Council member Dean Swanson said the contention for the last four years has been in the mapping.
Using his military background as a guide, Abler suggested a two-pronged approach to the comp plan. Phase one would make revisions to update the document. Phase two creates a timeline with measurable goals and expected completion dates to get things done - with near-term, mid-term and long-range goals. Abler described it as a plan "on how to cut this elephant up and eat it in bite-size chunks."
An example of a near-term priority is getting the city compliant with the American Disabilities Act for parking needs, Abler said.
Swanson said when the vision of the comp plan moves into action is where people get squeamish. The group also talked about being open to green, or environmentally friendly building techniques and how to encourage that kind of development.
Abler said the question is what kind of community Crosslake wants to be. "Are we ever going to have affordable housing?" he said.

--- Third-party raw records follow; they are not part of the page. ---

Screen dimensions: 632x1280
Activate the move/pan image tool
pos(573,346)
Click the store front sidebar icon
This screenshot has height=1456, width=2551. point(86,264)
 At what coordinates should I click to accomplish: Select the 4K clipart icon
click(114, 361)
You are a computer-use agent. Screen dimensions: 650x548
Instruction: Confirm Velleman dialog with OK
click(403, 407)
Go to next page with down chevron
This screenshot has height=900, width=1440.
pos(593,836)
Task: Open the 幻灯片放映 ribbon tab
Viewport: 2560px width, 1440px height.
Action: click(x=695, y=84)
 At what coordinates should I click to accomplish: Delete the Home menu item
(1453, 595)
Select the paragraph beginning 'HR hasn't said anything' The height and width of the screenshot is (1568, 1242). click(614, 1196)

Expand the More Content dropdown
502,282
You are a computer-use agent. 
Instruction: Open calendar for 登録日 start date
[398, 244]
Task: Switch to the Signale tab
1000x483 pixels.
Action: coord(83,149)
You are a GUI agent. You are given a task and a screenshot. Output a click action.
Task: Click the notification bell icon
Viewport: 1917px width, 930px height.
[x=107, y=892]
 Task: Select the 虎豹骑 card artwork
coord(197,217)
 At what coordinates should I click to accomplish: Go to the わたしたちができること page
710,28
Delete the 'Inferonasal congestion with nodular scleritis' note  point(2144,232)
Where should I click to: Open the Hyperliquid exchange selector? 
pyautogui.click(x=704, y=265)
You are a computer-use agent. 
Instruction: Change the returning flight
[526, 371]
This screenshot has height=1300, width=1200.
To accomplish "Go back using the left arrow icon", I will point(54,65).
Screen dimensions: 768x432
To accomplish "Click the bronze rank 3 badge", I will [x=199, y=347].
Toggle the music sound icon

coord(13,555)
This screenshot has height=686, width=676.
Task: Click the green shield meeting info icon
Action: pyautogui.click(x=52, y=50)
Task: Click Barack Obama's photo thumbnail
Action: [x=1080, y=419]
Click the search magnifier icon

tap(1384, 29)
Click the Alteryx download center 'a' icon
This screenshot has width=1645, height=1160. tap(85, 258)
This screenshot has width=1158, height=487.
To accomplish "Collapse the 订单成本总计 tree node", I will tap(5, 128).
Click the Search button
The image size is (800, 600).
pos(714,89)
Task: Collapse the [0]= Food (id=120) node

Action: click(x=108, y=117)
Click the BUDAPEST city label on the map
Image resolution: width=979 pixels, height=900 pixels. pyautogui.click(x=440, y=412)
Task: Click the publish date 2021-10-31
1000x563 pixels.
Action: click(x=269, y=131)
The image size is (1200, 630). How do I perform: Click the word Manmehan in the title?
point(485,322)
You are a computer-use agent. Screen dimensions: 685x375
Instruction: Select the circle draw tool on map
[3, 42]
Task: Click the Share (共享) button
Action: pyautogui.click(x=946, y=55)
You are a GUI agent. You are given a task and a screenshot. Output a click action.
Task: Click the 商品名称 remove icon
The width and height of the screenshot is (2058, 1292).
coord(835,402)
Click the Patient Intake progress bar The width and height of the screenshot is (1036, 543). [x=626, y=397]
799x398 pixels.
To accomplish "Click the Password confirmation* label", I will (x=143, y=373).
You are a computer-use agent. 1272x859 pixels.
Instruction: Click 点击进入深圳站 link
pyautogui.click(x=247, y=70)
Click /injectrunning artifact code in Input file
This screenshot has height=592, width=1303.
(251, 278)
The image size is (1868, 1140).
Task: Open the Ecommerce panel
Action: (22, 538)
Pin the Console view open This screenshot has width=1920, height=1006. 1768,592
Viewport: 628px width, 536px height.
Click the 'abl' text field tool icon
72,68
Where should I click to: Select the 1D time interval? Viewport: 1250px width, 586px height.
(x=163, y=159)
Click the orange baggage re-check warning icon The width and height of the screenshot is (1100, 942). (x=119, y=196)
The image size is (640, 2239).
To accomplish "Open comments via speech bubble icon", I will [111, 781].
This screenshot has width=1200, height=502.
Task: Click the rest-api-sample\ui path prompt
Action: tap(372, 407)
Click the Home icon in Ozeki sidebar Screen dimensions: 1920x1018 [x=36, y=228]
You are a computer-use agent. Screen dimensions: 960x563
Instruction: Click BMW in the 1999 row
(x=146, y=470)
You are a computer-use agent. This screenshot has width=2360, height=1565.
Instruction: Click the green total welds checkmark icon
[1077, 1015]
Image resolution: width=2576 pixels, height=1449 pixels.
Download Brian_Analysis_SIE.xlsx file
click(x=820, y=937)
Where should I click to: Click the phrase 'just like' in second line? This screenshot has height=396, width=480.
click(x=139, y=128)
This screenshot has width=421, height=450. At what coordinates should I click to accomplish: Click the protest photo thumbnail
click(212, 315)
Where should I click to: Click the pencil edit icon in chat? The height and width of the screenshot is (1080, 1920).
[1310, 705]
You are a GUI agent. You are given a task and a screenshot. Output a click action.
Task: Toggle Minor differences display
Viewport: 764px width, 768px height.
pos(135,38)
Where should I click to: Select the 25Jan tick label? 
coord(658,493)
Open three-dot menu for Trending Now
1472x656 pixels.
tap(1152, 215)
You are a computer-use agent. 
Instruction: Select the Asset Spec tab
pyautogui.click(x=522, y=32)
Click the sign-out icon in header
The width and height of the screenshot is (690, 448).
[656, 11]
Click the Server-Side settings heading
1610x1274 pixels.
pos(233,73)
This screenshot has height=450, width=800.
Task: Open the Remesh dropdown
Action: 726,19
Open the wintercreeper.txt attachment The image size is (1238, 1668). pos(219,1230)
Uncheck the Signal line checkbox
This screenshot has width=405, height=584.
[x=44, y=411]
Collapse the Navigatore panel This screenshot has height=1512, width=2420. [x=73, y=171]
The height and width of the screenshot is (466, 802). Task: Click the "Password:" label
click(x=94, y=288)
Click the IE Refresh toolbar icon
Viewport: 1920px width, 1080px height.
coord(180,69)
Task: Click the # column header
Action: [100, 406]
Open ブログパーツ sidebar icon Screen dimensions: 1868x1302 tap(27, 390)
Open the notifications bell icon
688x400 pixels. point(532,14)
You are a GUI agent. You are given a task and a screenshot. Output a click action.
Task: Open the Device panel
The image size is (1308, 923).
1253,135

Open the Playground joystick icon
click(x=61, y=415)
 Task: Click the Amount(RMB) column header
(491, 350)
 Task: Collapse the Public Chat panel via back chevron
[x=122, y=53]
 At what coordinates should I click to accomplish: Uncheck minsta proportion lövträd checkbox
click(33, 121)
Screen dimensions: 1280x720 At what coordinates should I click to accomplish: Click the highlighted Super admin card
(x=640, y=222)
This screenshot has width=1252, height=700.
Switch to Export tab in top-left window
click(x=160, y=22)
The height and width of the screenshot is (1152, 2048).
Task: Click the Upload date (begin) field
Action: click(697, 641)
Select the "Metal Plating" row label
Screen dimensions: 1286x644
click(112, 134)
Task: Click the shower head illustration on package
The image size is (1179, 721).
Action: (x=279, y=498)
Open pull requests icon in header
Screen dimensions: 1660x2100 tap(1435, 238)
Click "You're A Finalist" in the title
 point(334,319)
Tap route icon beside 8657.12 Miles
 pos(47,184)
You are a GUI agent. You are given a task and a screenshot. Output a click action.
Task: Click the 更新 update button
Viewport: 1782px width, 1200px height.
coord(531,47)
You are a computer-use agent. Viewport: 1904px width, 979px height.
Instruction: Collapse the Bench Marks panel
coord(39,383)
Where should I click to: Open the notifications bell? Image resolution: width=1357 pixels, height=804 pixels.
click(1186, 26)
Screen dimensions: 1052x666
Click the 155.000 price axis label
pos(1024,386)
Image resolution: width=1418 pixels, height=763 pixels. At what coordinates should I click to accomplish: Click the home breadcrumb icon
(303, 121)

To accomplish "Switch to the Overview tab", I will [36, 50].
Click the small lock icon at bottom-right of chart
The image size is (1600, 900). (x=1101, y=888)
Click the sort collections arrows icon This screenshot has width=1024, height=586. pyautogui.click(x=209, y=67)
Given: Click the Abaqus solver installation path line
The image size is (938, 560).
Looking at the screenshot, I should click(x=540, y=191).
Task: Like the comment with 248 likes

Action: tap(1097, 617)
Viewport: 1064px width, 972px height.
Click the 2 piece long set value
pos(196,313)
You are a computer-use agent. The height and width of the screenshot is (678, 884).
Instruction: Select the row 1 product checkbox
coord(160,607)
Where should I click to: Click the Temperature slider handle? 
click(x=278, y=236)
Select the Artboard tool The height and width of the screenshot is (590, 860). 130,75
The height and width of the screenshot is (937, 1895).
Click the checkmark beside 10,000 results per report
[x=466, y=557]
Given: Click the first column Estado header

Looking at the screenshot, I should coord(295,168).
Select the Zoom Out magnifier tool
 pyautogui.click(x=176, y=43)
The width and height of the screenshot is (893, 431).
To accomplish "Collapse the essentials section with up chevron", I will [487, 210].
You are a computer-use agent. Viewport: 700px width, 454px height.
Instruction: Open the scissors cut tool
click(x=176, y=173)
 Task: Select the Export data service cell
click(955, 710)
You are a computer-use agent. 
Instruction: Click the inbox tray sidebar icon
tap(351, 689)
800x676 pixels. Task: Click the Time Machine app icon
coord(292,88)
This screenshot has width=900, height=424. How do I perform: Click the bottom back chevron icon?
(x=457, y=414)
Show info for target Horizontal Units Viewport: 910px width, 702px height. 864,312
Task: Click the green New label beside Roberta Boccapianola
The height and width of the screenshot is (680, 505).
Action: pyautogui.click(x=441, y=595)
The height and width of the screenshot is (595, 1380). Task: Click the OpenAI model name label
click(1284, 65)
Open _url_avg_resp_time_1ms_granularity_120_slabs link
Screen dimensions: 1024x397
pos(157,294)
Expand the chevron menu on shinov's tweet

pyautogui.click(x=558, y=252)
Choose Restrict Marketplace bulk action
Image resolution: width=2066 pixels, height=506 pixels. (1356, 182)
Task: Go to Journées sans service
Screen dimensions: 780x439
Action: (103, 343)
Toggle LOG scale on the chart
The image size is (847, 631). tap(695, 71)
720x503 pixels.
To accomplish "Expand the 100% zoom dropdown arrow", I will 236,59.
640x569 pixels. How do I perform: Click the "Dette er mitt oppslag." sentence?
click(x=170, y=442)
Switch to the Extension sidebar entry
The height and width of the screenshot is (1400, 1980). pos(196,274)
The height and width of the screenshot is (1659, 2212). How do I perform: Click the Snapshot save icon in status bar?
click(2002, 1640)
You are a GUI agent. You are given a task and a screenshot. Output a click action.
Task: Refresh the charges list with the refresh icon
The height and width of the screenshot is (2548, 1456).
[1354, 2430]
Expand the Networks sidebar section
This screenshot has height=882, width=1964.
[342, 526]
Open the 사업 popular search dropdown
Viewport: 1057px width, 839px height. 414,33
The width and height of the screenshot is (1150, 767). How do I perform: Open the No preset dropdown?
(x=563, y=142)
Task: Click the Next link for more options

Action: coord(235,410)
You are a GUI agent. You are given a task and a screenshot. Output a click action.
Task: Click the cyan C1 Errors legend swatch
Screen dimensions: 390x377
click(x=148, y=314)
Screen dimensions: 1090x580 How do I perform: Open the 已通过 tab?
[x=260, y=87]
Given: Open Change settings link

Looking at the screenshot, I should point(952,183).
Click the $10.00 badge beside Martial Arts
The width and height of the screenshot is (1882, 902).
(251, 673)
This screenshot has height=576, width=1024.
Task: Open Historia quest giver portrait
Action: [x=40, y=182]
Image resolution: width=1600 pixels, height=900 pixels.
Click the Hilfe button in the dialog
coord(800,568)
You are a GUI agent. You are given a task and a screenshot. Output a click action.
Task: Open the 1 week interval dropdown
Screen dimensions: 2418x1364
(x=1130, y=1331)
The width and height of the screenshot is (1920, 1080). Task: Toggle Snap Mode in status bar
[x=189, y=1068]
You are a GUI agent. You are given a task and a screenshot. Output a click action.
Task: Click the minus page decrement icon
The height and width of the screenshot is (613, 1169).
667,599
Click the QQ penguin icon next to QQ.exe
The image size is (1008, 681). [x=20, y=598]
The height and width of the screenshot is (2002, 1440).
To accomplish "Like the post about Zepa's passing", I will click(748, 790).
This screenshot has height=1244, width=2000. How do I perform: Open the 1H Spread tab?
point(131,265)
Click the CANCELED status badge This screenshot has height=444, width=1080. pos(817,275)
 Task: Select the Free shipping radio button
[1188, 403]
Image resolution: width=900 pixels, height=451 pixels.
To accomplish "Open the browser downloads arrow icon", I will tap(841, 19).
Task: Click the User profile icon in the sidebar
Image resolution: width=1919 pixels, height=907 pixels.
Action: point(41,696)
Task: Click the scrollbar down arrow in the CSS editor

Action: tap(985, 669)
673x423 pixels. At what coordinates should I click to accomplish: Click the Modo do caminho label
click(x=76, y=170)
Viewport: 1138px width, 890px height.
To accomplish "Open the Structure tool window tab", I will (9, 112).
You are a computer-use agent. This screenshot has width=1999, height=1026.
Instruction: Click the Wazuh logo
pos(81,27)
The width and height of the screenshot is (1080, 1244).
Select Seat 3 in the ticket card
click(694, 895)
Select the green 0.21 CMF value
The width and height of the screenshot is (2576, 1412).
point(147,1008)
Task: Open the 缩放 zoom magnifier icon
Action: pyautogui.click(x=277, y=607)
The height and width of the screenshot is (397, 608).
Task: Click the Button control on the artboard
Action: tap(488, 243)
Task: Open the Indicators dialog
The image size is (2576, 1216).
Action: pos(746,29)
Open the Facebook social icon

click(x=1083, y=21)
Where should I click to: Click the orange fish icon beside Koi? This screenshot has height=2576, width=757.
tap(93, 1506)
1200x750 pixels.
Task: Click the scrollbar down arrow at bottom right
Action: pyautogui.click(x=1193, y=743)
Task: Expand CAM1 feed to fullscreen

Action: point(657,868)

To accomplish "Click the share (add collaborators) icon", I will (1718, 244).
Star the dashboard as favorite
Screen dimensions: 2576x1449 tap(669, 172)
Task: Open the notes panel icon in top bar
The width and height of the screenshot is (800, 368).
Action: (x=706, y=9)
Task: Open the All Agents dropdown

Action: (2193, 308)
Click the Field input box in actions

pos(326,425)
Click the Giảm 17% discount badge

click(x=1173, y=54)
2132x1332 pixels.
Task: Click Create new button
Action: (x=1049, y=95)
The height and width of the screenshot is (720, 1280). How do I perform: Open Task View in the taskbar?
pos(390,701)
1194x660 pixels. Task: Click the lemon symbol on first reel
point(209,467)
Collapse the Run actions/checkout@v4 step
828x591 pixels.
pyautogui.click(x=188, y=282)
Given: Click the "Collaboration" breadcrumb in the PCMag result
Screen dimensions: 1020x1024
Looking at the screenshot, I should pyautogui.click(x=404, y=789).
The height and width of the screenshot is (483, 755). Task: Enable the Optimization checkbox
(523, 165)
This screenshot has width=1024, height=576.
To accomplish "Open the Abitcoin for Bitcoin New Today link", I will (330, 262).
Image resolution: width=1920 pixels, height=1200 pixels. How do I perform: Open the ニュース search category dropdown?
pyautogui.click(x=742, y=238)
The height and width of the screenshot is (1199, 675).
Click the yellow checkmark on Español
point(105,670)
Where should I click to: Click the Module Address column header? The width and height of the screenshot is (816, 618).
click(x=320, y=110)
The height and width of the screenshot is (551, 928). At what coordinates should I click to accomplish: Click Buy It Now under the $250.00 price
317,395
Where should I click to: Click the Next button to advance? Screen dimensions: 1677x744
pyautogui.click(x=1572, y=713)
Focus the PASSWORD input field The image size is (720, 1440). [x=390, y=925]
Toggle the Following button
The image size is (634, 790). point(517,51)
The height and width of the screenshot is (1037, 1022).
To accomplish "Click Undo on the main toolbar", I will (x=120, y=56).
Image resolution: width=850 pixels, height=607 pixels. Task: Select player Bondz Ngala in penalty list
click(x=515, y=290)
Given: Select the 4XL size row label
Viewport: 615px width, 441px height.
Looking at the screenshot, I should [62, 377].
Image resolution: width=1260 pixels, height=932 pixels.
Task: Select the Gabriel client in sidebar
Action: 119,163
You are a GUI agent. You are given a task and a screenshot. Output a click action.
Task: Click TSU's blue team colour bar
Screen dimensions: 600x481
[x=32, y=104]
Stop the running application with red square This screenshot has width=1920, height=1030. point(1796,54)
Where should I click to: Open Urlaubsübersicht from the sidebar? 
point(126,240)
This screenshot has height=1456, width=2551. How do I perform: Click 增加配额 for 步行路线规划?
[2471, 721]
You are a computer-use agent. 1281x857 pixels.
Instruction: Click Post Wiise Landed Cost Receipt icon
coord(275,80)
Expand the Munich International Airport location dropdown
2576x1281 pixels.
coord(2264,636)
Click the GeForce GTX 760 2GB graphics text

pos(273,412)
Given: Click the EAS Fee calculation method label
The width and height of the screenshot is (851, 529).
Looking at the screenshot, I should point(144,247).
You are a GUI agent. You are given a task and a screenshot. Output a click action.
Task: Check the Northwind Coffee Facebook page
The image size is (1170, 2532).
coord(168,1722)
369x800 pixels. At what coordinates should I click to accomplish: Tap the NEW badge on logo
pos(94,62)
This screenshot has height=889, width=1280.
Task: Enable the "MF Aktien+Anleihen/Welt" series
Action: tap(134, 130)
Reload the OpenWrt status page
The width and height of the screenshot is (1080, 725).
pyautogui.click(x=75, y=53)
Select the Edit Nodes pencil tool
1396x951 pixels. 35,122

The city code does not readily allow for construction of an apartment building. Another big issue is whether lots should be used to give off-lake housing subdivisions access to lakes and whether public lake access is readily available instead. Council member Steve Roe said the current city ordinance allows what is called a controlled access lot that gives lake access to people living in subdivisions that could be in the metro area.
Other priority issues included: billboard signs; the size and number of out-buildings; outdoor storage; manufactured homes; architectural standards; definitions for guest quarters, patios, decks; lighting standards; subdivisions; pre-existing lots; handicapped and commercial parking; and flood plain management among others.